RIO DE JANEIRO, Brazil (Reuters) -- Paraguay's disgraced former
president, Raul Cubas, arrived in Brazil on Tuesday to begin his exile
shortly after the general behind his political rise won asylum in Argentina,
a senior official said.
A Brazilian air force jet whisked Cubas, 55, his wife and two daughters
from Paraguay's capital, Asuncion, to Santa Catarina state, where Cubas
reportedly owns an apartment north of the capital, Florianopolis.
He took refuge in the Brazilian embassy residence late on Monday in
Paraguay and Brazil accepted his asylum request.
Brazil's foreign minister, Luiz Felipe Lampreia, said his nation continued
its
history of sheltering certain people who felt threatened in their own country.
"It has been a long tradition in Latin America, since the 1920s, when there
were many dictators in the region, and I feel it very important to preserve
it,"
Lampreia said in an interview with Globo Network TV. Brazil also hosts
former Paraguayan dictator Gen. Alfredo Stroessner, who ruled for 35 years
until a coup toppled his government in 1989.
Cubas was declared immune from arrest by Paraguay's new government.

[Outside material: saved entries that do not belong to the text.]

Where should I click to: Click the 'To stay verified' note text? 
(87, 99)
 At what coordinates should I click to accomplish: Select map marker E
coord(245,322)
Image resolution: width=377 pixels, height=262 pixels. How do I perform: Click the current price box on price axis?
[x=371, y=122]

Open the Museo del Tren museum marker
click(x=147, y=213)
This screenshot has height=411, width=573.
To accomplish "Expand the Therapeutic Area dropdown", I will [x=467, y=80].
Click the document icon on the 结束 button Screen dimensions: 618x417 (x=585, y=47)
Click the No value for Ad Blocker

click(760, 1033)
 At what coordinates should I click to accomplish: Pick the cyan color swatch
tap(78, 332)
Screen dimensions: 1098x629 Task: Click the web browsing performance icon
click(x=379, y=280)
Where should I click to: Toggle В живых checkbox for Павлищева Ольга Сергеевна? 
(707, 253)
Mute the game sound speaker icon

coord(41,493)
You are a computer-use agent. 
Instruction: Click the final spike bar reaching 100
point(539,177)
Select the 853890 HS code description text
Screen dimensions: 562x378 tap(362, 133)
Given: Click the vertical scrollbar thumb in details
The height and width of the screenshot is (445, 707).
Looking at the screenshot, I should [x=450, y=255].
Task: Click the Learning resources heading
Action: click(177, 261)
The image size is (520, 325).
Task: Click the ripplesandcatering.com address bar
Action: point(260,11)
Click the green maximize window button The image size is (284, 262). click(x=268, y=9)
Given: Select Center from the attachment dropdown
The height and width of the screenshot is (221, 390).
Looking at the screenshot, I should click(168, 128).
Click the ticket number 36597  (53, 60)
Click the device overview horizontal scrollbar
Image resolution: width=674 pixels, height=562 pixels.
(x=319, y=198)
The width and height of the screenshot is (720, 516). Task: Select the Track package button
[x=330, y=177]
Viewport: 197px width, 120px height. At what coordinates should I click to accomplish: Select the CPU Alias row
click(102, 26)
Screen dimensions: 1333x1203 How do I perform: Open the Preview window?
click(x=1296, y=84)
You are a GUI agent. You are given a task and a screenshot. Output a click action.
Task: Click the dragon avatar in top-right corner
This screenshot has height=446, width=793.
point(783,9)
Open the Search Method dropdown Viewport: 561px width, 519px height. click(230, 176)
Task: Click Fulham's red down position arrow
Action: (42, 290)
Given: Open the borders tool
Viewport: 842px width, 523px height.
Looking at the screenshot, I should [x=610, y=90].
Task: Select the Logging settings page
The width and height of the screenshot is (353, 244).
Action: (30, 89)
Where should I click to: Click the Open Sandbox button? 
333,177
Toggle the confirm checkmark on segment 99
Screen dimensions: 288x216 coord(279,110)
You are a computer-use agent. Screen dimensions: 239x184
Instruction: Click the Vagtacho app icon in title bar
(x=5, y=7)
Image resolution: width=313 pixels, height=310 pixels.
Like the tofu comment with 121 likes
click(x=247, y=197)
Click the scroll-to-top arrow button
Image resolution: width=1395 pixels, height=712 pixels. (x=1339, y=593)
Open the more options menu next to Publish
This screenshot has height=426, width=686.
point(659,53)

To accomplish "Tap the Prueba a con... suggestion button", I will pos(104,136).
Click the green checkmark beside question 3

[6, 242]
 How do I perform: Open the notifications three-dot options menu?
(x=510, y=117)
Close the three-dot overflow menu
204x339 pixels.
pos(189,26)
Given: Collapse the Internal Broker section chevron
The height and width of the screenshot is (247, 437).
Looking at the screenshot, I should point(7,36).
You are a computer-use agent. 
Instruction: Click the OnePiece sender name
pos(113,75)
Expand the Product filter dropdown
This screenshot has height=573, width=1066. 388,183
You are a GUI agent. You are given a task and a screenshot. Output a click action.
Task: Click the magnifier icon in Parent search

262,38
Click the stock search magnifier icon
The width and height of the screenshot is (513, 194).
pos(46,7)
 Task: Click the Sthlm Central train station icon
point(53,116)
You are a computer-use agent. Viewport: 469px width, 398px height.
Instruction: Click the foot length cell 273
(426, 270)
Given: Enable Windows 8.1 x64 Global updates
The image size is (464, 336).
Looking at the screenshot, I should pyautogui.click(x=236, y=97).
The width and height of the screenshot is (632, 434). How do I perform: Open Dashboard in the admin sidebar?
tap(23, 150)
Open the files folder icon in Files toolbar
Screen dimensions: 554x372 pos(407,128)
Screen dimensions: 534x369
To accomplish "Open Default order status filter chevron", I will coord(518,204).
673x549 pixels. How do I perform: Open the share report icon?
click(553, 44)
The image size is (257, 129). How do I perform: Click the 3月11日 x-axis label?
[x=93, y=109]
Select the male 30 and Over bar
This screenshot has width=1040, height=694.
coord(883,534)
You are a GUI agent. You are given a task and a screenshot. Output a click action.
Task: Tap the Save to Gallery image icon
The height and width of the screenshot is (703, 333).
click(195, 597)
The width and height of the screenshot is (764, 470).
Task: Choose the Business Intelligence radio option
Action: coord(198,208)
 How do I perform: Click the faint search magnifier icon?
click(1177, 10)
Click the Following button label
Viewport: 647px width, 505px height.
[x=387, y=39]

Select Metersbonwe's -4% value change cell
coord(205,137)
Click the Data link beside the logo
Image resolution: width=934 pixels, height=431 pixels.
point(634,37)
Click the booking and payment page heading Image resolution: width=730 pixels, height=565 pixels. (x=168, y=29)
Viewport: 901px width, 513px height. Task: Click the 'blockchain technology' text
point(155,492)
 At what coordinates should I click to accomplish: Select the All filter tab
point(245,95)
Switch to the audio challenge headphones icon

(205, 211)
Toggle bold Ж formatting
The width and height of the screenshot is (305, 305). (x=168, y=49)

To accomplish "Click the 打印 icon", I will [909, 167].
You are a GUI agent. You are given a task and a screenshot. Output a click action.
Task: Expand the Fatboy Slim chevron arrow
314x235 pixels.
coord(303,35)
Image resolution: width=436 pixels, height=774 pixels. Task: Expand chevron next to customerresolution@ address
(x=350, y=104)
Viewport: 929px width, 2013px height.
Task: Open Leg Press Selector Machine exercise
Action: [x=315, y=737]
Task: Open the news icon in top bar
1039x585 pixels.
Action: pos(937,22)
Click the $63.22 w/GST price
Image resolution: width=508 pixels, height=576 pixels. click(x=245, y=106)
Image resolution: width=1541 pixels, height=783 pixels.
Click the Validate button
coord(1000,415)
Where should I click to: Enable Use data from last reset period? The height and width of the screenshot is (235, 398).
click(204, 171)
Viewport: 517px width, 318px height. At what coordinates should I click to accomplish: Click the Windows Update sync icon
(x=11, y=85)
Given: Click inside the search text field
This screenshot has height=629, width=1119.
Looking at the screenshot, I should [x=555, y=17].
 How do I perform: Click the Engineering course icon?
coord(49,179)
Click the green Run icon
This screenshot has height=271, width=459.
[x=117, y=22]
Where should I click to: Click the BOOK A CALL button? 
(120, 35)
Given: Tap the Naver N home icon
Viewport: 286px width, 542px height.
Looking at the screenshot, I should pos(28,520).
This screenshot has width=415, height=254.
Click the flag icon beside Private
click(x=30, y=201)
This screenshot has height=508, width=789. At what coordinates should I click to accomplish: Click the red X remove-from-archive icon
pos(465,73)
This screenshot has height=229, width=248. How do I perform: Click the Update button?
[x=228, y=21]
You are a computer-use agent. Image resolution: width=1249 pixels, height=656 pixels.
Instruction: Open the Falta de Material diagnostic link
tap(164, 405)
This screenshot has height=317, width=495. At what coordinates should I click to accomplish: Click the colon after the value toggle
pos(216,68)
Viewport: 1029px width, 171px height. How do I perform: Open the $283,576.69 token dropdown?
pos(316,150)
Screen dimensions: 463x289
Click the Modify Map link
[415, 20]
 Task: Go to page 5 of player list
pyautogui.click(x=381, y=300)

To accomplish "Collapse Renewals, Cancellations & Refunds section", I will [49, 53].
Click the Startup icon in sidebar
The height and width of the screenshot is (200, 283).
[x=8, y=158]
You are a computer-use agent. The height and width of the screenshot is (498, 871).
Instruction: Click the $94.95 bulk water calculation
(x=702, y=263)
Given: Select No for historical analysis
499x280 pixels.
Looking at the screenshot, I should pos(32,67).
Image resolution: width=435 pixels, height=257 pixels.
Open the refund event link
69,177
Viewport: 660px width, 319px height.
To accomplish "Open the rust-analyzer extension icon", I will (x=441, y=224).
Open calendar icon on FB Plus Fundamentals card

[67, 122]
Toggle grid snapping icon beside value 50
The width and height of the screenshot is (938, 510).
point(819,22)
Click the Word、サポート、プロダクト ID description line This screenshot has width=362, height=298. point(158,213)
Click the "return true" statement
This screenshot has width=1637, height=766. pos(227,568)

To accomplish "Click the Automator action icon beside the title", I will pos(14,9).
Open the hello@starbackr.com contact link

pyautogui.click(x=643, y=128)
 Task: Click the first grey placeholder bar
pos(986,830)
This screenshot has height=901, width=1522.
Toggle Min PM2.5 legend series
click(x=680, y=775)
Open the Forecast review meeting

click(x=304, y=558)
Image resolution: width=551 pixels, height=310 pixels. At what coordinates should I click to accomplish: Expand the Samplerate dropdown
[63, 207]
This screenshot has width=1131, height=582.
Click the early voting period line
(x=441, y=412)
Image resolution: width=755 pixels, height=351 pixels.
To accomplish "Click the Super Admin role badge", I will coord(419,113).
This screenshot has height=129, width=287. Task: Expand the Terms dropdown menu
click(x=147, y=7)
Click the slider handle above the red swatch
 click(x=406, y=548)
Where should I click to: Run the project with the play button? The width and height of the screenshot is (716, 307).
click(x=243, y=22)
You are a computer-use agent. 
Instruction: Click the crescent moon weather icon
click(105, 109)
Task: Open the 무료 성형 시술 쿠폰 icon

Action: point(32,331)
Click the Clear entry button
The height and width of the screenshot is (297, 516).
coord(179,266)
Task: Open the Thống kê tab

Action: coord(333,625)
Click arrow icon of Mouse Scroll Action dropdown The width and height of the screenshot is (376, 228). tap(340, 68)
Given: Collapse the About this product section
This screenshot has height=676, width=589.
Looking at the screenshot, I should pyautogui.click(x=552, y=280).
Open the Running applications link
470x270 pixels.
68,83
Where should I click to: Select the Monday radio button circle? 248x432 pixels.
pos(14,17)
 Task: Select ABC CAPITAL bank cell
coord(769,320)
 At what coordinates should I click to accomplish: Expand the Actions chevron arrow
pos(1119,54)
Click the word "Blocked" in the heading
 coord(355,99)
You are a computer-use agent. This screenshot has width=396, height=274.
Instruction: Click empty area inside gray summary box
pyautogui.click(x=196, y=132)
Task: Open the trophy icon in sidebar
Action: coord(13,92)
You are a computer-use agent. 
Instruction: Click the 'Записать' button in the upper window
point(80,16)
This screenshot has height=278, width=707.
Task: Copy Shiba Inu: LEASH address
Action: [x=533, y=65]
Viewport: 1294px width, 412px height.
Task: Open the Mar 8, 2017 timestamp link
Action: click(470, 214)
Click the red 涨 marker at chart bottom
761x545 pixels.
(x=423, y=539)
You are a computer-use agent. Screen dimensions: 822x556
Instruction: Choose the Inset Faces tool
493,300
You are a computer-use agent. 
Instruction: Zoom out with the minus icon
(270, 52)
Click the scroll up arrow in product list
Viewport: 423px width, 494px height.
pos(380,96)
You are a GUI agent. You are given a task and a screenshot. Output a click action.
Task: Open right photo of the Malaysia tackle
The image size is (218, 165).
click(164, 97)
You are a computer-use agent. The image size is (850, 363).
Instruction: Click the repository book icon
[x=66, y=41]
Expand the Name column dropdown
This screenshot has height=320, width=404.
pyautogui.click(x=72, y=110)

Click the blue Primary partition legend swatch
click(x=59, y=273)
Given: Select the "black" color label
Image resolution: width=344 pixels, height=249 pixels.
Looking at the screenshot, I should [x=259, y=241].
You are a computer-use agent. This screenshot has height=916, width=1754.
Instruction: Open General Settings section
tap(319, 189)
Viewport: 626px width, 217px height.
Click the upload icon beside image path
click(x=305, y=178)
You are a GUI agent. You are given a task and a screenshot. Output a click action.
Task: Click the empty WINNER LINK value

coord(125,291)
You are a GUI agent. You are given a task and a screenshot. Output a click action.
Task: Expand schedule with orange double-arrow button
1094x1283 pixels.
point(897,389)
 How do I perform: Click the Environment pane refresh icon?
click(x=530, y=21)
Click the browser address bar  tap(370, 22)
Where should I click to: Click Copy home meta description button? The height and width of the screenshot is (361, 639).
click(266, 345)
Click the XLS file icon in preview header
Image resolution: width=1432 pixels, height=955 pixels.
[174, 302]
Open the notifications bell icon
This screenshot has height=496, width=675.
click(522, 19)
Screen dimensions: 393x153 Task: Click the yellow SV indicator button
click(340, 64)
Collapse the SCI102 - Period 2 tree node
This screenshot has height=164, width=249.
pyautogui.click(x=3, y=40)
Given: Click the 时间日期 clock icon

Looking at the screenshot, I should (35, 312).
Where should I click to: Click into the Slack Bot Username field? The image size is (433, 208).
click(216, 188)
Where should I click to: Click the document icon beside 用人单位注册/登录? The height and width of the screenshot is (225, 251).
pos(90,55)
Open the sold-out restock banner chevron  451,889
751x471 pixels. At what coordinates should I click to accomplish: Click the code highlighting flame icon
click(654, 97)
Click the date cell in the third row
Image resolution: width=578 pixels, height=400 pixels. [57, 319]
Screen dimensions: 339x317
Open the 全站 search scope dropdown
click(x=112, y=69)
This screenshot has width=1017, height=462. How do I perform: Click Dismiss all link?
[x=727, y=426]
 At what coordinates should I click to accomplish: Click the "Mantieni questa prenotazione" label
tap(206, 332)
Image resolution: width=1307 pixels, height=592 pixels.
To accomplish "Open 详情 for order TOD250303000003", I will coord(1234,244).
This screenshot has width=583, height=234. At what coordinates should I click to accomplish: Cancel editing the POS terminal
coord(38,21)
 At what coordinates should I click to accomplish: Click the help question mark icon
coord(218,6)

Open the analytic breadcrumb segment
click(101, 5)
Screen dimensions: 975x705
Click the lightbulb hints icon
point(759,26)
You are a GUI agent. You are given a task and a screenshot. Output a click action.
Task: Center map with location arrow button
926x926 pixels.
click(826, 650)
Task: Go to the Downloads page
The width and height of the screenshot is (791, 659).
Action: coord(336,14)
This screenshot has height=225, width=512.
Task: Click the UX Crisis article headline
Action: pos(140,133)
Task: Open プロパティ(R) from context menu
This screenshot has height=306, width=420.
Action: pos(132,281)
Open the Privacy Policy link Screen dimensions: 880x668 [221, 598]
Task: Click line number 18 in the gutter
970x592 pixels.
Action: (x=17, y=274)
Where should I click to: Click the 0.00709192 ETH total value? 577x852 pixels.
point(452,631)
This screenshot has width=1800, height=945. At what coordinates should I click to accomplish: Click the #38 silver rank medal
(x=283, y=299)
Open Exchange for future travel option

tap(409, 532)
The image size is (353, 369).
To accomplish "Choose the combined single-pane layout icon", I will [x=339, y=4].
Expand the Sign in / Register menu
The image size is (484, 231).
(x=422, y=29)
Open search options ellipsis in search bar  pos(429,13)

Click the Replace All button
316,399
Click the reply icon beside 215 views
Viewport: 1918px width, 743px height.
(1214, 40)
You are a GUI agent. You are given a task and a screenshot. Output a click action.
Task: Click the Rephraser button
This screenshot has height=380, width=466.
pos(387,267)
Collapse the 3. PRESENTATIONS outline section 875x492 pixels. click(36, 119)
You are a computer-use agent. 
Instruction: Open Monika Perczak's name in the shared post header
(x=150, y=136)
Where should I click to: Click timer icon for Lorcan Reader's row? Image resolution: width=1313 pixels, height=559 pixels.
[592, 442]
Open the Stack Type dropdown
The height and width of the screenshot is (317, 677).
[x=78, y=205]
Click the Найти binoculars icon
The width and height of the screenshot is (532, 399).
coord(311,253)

Cubas's arrival in southern Brazil came just hours after the man viewed
as his
political master, Paraguay's former army chief Lino Oviedo, won asylum
in
Argentina. Oviedo fled Paraguay after Cubas resigned his office on Sunday
amid worsening political turmoil.
Paraguayan legislators and the state prosecutor wanted Cubas arrested for
failing to prevent riots last Friday during which six people were killed
and
200 others hurt. The unrest was triggered by the slaying of Vice President
Luis Maria Argana, who was shot last Tuesday by unidentified gunmen
wearing military uniforms.
Cubas and Oviedo have been blamed for Argana's murder. The vice
president had sought Cubas's impeachment shortly after the president took
office last August for defying a Supreme Court order to send Oviedo back
to jail to serve a 10-year sentence for a 1996 coup attempt against President
Juan Carlos Wasmosy.
But Brazilian President Fernando Henrique Cardoso said in a letter on
Monday to new Paraguayan President Luis Gonzalez Macchi that he had
confidence in democracy in Paraguay.
Last week, Cardoso warned Paraguay it faced expulsion from South
America's Mercosur customs union and effective isolation from the rest
of the continent if it turned its back on a democratic rule that is barely
10 years old.
But in his letter, Cardoso said Paraguay could now count on help from
Mercosur as it sought to "continue down the path of peace and
development."
Cubas, who had been impeached, resigned the presidency as Paraguay's
Senate appeared likely to remove him from office.
Cubas, in his last speech to the nation, accused Congress of a "conspiracy"
and said he was leaving to avoid "the spilling of more innocent blood for
questions of politics."
Gonzalez Macchi, 51, has received the support of Paraguay's military,
calming the coup fears that swept the nation in Cubas's final days in office.